Солнечный Ястреб
Шрифт:
Солнечный Ястреб подумал о церковном колоколе. Он как будто снова был там, стоял вместе с родителями и смотрел на колокол. Он лежал на земле, но скоро его поднимут на колокольню.
По заказу отца на внутренней стенке выгравировали их имена, чтобы они навеки остались там.
«Юджиния, Хершел и Джеффри», — мысленно повторил Солнечный Ястреб, вспоминая, как в тот день водил пальцами по надписи.
Тогда ему было пять лет, но он до сих пор помнил слезы гордости и счастья в прекрасных
Чтобы Джеффри не остался в стороне от радости, отец поднял его на руки и крепко поцеловал…
Сейчас, в двадцать восемь зим, он испытывал противоречивые чувства к Черным Рубахам. В раннем детстве Солнечный Ястреб жил только среди белых и не знал, как молятся другие. Его воспитывал отец-проповедник. Мать обучала детей закону Божьему в Воскресной школе, учила читать и считать.
Глубоко в сердце он хранил чувства маленького мальчика, который любил слушать рассказы об Иисусе Христе. Но сейчас, став взрослым, он ненавидел бледнолицых за их жестокость в обращении со всеми, у кого кожа была другого цвета.
— Солнечный Ястреб, ты перестал грести, — Цветущая Долина вернула его к действительности. — Почему?
Он молчал.
Разве мог он изменить свое отношение к белым людям и к их церкви только потому, что какой-то священник напомнил ему о прошлом, которое не вернуть, а от воспоминаний болит сердце?
И как он мог не гневаться, что Цветущая Долина приняла сторону святого проповедника?
Неужели ей так нравятся все эти бесполезные безделушки, что привозят белые, что она готова позволить им поселиться в этих краях? Почему она так стремится торговать с ними?

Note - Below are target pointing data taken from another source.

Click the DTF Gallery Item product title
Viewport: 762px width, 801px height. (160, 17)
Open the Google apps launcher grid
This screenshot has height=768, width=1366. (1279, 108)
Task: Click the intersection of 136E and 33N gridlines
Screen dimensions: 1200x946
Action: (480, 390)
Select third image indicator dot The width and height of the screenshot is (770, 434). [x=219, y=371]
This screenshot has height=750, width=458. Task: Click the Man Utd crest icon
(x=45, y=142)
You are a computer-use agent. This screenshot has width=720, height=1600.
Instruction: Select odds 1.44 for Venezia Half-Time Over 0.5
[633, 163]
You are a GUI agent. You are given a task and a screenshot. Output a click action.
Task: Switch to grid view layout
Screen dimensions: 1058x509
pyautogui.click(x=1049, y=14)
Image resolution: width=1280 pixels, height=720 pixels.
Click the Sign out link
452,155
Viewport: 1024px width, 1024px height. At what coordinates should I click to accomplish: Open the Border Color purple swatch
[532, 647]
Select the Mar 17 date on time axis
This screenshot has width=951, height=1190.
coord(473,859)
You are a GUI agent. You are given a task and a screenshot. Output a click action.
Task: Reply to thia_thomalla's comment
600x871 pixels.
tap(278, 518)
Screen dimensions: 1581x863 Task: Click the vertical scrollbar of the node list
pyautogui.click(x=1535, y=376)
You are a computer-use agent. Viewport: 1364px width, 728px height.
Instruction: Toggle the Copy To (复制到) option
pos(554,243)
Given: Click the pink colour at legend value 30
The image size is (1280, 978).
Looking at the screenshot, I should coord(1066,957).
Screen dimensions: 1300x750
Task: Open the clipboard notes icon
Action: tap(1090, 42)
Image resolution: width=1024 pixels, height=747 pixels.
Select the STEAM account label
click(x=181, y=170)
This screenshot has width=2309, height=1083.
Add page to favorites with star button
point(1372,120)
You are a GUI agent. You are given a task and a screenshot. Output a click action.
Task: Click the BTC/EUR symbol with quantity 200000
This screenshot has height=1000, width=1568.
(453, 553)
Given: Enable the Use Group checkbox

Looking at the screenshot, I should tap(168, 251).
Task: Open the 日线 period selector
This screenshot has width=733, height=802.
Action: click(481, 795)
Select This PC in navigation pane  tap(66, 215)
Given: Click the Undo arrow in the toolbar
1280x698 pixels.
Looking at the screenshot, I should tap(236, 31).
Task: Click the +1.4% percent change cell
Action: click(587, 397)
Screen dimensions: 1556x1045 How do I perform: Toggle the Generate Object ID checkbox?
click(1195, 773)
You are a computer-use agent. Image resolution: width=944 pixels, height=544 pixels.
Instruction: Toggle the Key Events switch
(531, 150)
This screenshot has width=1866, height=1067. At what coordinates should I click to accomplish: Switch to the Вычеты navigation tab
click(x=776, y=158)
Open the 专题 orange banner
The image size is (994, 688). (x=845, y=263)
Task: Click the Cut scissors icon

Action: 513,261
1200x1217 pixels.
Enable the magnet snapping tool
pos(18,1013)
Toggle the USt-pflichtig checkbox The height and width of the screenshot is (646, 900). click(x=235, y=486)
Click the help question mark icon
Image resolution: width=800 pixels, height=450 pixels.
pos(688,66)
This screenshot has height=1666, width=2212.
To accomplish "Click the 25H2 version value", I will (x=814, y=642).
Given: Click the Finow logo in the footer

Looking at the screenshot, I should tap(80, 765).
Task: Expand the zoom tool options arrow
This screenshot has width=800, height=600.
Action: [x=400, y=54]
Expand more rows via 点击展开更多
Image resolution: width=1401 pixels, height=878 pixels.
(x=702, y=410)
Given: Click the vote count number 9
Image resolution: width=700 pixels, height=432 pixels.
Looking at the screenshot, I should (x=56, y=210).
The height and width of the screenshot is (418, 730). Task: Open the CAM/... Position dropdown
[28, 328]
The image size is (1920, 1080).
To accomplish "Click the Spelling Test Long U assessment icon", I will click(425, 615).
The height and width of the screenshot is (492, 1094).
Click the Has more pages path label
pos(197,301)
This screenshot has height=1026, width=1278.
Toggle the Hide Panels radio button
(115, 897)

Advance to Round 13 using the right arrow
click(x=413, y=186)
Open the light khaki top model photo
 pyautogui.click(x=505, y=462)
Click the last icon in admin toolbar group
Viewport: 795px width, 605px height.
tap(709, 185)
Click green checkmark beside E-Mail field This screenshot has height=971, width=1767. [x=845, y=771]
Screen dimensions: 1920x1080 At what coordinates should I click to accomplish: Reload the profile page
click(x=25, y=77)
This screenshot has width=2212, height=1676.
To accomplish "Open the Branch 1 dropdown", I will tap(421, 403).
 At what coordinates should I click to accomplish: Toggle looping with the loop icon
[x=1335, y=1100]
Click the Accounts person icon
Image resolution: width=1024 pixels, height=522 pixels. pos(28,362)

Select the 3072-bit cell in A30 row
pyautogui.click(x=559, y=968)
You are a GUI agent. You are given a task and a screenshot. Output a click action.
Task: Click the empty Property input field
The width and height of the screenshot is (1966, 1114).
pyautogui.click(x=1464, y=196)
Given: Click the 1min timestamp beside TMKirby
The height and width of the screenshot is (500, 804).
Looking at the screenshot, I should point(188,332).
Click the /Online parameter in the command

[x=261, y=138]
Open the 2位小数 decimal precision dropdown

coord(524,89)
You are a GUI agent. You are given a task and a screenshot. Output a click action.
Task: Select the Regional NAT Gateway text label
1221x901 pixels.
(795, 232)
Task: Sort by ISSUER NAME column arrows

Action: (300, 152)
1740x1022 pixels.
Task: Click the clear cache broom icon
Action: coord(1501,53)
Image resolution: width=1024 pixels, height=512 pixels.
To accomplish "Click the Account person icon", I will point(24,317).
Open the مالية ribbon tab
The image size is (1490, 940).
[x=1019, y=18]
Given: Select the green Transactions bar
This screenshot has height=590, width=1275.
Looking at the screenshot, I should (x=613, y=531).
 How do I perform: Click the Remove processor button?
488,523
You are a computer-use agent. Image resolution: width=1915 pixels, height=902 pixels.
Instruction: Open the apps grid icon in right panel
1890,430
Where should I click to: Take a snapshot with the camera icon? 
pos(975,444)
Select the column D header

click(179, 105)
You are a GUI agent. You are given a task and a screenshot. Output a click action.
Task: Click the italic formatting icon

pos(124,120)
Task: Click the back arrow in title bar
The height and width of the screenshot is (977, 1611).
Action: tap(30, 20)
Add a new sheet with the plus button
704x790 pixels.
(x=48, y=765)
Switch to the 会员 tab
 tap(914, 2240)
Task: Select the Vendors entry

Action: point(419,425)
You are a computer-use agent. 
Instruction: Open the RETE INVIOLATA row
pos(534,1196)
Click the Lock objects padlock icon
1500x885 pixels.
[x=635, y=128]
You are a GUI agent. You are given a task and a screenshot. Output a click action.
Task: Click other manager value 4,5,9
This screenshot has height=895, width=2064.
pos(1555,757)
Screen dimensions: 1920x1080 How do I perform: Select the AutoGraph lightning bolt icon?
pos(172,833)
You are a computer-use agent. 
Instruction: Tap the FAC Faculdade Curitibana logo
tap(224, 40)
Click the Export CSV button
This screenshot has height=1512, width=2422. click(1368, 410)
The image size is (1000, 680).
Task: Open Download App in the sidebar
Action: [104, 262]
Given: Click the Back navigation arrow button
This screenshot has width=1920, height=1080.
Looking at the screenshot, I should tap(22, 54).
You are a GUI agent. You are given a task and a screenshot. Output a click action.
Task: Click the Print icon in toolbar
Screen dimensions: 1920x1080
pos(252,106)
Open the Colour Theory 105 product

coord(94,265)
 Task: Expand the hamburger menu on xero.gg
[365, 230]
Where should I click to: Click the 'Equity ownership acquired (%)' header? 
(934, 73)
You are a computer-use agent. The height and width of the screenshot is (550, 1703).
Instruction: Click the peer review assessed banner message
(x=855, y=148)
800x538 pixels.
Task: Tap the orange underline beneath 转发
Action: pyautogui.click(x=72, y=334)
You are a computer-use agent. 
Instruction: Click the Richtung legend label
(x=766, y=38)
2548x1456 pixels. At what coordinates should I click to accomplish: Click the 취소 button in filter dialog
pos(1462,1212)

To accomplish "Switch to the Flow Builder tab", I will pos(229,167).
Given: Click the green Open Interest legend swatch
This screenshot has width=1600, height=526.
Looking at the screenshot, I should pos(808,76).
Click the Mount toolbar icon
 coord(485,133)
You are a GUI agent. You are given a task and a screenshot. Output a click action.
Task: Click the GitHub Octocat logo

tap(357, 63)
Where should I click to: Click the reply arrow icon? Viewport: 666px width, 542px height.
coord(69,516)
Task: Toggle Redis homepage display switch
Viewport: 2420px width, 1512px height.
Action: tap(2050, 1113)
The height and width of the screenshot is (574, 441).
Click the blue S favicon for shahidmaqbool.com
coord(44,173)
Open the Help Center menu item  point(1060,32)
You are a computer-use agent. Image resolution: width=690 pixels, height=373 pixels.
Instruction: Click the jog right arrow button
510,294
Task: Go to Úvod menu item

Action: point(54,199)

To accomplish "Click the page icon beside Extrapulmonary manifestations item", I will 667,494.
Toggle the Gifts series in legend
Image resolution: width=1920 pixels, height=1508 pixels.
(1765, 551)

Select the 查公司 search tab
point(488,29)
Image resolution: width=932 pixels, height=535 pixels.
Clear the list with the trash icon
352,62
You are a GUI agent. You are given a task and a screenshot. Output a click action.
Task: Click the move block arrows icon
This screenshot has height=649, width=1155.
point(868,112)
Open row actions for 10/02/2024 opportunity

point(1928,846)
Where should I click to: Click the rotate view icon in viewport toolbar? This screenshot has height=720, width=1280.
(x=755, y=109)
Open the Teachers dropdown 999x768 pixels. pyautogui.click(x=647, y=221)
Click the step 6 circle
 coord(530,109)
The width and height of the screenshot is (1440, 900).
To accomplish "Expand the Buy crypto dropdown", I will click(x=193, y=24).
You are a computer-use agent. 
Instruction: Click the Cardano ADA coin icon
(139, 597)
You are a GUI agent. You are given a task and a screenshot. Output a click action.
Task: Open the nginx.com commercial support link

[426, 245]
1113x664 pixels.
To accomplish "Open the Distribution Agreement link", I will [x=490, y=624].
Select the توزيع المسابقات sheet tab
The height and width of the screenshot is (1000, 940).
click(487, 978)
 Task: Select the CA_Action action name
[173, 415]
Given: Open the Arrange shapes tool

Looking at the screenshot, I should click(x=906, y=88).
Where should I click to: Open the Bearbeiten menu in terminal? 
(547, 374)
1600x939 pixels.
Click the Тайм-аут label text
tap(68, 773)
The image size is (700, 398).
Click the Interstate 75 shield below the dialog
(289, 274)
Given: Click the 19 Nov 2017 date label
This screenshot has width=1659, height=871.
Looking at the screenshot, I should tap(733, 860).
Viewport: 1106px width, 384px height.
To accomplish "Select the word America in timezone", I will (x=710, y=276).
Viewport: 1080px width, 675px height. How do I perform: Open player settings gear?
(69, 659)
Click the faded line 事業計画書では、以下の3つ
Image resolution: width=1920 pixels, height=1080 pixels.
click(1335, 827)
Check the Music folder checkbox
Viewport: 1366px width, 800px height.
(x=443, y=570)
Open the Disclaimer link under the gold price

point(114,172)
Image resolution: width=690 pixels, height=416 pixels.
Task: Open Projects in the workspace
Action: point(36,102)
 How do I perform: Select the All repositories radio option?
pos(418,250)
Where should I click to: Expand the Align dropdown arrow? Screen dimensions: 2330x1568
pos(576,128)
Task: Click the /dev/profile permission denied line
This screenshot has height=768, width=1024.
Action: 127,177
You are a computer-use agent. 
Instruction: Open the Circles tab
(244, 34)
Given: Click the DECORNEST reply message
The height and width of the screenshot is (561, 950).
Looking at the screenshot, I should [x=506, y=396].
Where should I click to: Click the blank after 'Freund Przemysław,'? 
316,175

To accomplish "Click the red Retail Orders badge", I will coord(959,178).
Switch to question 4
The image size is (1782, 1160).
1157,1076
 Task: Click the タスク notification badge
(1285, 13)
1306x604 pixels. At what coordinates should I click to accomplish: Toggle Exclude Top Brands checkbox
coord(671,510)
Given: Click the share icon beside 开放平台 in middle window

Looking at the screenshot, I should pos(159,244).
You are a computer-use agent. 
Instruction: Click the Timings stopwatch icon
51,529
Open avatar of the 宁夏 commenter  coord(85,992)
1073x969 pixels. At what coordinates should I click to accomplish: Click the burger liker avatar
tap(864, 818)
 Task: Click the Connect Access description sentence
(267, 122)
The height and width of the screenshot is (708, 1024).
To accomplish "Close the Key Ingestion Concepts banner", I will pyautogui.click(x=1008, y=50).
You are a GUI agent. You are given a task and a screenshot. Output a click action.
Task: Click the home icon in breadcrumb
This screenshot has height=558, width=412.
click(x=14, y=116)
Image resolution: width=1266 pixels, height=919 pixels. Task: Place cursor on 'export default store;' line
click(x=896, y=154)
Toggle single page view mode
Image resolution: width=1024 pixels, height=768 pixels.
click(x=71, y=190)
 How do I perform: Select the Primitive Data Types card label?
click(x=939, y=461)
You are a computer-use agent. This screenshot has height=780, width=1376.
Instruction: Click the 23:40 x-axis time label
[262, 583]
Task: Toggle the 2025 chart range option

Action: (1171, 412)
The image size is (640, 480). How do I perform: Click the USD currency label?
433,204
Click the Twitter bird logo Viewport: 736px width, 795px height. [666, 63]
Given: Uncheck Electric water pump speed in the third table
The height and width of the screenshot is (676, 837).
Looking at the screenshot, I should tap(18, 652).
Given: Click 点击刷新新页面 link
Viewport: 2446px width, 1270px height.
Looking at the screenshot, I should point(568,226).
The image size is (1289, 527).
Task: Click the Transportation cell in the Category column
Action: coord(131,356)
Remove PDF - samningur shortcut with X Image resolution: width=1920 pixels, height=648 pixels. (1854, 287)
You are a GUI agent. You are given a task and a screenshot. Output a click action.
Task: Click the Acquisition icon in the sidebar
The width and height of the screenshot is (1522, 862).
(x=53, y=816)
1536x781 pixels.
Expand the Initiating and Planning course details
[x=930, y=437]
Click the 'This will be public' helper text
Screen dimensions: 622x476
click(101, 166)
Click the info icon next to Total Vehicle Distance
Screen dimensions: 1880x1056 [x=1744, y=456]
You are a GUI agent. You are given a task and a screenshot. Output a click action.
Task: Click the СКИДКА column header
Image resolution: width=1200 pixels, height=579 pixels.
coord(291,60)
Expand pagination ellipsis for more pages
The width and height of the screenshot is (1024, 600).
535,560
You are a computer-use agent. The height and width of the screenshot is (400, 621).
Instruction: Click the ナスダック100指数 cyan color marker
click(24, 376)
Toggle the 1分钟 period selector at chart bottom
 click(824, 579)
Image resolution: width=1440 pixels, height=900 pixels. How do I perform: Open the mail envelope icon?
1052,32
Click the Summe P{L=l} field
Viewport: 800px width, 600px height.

— Солнечный Ястреб, скажи хоть слово. — Цветущая Долина мягко прикоснулась к его плечу. Но, почувствовав, как он уклонился, отдернула ладонь, будто обожглась. Он повернулся и окинул ее сердитым взглядом, она отшатнулась и невольно вздрогнула, не узнавая своего любимого.
— Почему ты так себя ведешь? — тихо спросила она.
— Я стараюсь заглянуть в твое сердце и по-настоящему понять тебя, — холодно ответил Солнечный Ястреб. — Несколько минут назад мы вместе пережили нечто невообразимо прекрасное. Мне казалось, это с нами навсегда, но теперь я не знаю, что и думать.
— А что изменилось?
— Не то, чтобы изменилось, просто я забыл.
— О чем забыл? — у нее срывался голос. Ей вдруг показалось, будто все, что было между ними, — мираж. В его сердце нет любви, иначе он не стал бы так холодно говорить с ней, как… как с чужой.
Она не понимала, что вдруг произошло?
Ее взгляд вновь обратился к церковному шпилю, прорезавшему вечернее небо. Она не сомневалась: Солнечный Ястреб видел его и уж, конечно, слышал стук молотков. Может, он видел, что ее воины помогали?..
— Ты не права, ты разрешила Черным Рубахам поселиться в этих местах, — сдавленно произнес Солнечный Ястреб.
— Но…
— Ты не права, если пришла в эти края, чтобы объединиться с англичанами из Форт-Уильяма, — его голос звенел, как натянутая струна.
Он начал было объяснять, что британцы собирались вообще покинуть форт, но берег был уже близко и спор прекратился сам собой. Он бросил весло на дно каноэ, спрыгнул в воду и вытащил лодку на каменистый берег.
Цветущая Долина выбралась из каноэ. Возмущенная тоном Солнечного Ястреба и тем, что он не дал ей в свое оправдание сказать ни слова, она схватила свернутое одеяло, в котором лежали яйца чаек, и подбежала к Солнечному Ястребу.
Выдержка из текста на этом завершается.